Sun Aug 29 13:57:03 EDT 2004
From the Tampa Tribune on Friday, as placed by Mom & Cheryl:
Obituaries & Memorials
E. Maxine MacKay
MacKAY, E. Maxine, 92, of Tampa, died August 25, 2004. She is survived
by her daughter, Kay Heikkinen; her granddaughters, Nori and Alexis;
and her dear friend, Cheryl Gleghorn. Dr. MacKay was a member of the
Michigan Bar, a lieutenant in the U.S. Marine Corps during World War
II, a writer, a University of South Florida professor emeritus
(humanities), a feminist, a licensed practitioner (RScP) and far more.
Her memorial service will be held 7 p.m. Saturday, August 28, 2004,
at the Tampa Bay Church of Religious Science, 4600 Busch Blvd., (813)
Published in the TBO.com on 8/27/2004.
And, right next to it, an independent story by the paper:
Aug 27, 2004
MacKay Opened Doors For Women
By FALGUNI BHUTA
Friends remember Maxine MacKay as a woman who opened doors for women in the military and academia.
MacKay, a former professor of humanities at the University of South Florida, died at age 92 Wednesday in Tampa.
MacKay received a doctorate from Emory University in Atlanta in 1958.
She held various government jobs in Washington and Detroit, where she was a member of the Michigan Bar.

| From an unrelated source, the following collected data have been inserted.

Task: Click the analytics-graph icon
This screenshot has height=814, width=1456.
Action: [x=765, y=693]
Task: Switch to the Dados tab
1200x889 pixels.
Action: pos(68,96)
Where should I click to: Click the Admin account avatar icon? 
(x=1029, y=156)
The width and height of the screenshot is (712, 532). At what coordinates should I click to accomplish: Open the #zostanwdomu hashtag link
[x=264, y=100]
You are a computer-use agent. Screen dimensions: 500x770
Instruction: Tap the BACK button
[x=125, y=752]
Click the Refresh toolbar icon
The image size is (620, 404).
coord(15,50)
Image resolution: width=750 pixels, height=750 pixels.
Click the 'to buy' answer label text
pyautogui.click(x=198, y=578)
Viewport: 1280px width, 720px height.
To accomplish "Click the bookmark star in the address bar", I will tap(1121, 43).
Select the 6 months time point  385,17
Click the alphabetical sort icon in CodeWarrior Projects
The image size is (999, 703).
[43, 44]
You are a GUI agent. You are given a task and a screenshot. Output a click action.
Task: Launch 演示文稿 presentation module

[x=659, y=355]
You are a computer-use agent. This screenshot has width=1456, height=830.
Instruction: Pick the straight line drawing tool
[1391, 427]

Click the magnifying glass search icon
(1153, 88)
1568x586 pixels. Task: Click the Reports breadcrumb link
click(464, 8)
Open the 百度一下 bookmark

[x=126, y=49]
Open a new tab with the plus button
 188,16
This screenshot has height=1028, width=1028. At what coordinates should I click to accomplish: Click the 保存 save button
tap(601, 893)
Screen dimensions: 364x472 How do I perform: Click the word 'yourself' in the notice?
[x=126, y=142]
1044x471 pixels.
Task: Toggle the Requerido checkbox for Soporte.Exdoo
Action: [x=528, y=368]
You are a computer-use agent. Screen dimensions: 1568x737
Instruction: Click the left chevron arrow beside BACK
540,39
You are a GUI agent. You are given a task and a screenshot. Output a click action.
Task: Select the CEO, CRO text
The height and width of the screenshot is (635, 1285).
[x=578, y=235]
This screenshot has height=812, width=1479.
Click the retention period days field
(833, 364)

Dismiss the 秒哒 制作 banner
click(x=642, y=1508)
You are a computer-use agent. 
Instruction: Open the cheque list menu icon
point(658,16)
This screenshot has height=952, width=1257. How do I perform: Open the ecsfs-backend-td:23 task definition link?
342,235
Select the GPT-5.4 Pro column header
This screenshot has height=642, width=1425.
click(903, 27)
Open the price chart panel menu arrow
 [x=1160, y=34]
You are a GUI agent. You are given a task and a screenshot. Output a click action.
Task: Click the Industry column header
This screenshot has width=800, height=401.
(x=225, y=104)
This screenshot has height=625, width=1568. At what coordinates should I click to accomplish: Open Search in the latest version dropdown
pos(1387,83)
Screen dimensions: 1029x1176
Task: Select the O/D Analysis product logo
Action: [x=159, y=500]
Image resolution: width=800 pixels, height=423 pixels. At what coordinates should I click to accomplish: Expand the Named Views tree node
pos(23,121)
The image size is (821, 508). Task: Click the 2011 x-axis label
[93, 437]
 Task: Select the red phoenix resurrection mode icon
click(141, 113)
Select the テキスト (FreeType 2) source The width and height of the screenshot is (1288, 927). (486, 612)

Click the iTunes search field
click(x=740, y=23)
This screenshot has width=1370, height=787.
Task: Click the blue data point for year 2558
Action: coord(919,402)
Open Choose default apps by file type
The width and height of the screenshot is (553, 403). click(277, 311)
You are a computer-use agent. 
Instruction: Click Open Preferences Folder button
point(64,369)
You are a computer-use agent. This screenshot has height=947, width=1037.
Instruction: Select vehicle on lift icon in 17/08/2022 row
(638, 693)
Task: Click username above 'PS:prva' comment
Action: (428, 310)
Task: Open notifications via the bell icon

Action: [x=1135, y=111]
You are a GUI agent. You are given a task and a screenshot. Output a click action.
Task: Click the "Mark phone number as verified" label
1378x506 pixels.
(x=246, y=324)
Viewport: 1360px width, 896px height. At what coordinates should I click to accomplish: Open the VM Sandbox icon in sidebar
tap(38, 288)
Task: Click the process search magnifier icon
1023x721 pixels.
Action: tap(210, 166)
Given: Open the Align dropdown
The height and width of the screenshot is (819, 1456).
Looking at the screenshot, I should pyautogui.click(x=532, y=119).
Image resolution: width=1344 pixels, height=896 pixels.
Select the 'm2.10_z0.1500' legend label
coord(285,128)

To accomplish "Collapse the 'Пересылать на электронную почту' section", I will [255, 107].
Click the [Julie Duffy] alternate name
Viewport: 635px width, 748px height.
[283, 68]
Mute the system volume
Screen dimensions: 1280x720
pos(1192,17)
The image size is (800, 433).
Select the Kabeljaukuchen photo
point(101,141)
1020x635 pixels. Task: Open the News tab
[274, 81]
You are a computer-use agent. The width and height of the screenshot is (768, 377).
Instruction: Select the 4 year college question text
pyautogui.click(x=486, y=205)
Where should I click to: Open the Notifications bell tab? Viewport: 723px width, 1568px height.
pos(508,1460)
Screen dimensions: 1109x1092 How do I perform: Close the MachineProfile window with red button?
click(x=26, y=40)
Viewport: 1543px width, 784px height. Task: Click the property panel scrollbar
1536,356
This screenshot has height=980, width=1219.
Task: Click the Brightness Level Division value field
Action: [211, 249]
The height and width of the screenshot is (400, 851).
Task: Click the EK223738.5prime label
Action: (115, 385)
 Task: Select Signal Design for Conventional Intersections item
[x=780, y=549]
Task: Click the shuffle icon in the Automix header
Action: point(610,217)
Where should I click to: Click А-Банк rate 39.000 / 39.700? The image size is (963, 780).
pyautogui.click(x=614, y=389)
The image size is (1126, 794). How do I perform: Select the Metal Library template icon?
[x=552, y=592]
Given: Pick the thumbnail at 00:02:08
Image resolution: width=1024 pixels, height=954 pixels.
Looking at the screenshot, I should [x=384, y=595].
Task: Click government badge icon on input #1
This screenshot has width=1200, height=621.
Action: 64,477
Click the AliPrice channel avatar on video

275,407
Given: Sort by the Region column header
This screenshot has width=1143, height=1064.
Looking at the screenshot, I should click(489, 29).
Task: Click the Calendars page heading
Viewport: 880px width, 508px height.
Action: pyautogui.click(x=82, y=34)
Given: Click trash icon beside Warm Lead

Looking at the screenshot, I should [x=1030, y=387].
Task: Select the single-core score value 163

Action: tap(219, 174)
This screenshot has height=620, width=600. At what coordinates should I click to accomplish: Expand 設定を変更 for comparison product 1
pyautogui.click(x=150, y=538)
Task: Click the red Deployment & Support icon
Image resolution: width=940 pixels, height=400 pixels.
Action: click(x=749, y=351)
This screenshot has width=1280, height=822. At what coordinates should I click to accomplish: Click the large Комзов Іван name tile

She helped lead the way for female lawyers in the Marine Corps, said Liz Melton, her colleague for 10 years at USF.
Between 1957 and 1961, she was an assistant professor at Jacksonville University and came to USF in 1961. She was a founding member of USF's Status of Women Committee and was director of equal opportunity in the Office of Academic Affairs.
Writing Just For Fun
MacKay enjoyed traveling, writing and taking the day off at the beach, Melton said.
"She was a very kind, warm and generous person," she said.
In the mid-1970s, Melton typed a mystery novel written by MacKay.
"She wasn't interested in publishing it," Melton said. "She wrote it for the fun of it."
She continued to teach medieval humanities at USF on a part-time basis after her retirement in 1980.
Dan Rutenberg, professor emeritus of USF's Humanities Department, knew MacKay for 40 years.
He said MacKay was the first equal employment officer in USF's office of academic affairs and was responsible for major changes regarding women's affairs at USF.
"She did so much for creating the workplace environment that young people today take for granted," Rutenberg said.
A Letter From Mom
One of the funny stories Rutenberg remembers during MacKay's term at USF is when her mother, 90 at that time, wrote a letter to the university president complaining that her daughter was neglecting her.
"Instead of showing shock, her colleagues thought it was a wonderful prognosis of what [MacKay] would be like when she was 90," Rutenberg said. "And she was: articulate, intelligent and organized."
MacKay was active in the Tampa Bay Church of Religious Science, where she was a licensed religious science practitioner.
Reporter Falguni Bhuta can be reached at (813) 259-7620.
This story can be found at: http://tampatrib.com/floridametronews/MGB2YUZTDYD.html
There's a vase of yellow roses on the table next to an empty walker.